= Bengt Hamilton =

Swedish-American pediatrician and academic (1892–1979)

Bengt Leopold Knutsson Hamilton (March 21, 1892 in Uppsala, Sweden - July 15, 1979 in Santa Fe, NM, United States) was a pediatrician and professor of pediatrics at the University of Chicago.

==Professional life==
Hamilton earned his medical degree/license in 1917 and then later earned his PhD in 1922. After several years of clinical training at Sachska Children's Hospital in Stockholm, he then moved to the United States and was employed as the Professor of Pediatric Medicine at Johns Hopkins University in Baltimore, Maryland. In 1930, he moved to Chicago where he managed a private practice and served as the Professor of Pediatrics at the University of Chicago. Hamilton was a prolific researcher and published several articles in respected journals on topics like "Hypothyroidism in Kidney Disease, " "Parathyroid Hormone in the Blood of Pregnant Women, " "The Changes in Total Calcium Content of the Bones During the Development of Rickets, " investigations of calcium and phosphorus turnover in preterm infants, constant differential growth ratio and much more.
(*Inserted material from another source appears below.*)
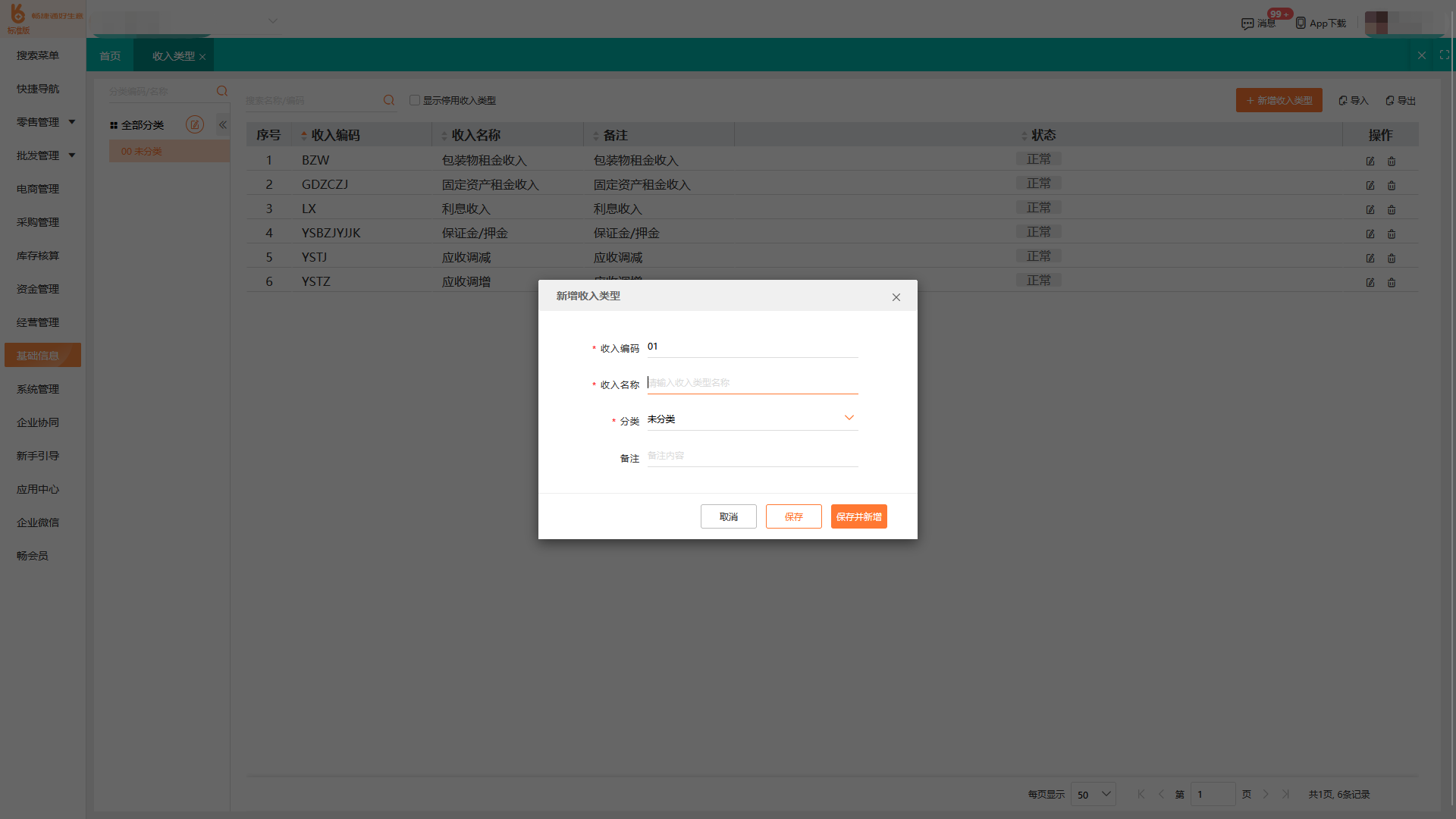Click 保存并新增 button in dialog

click(858, 516)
He also served in various officer positions during his professional life with the Chicago Pediatric Society.

==Personal life==
Bengt was the son of the governor Hamilton Knut and Alice Abramson. He married in 1915 to Elise Neovius (1891-1988). Together they had four children, Donald Hamilton (1916-2006) (popular author of the Matt Helm mystery series); twin sisters Alice (born 1917), who married Professor Daniel Jones and Birgit (born 1917), who married Professor Victor Regener; and Margaret "Meg" (born 1920), who married Clark Sergel (who died in 1977) and Carl Baxter.
Bengt spent his final years and retirement in Santa Fe, NM. An avid proponent of the arts, he was a talented and creative artist, creating paintings, charcoal sketches, essays, and even poetry.

==Hamilton Dynasty==
Bengt Hamilton was a count and was a descendant of the Scottish Clan Hamilton, specifically the Swedish branch of the family that descended from Malcolm Hamilton of Monea (who died in 1629).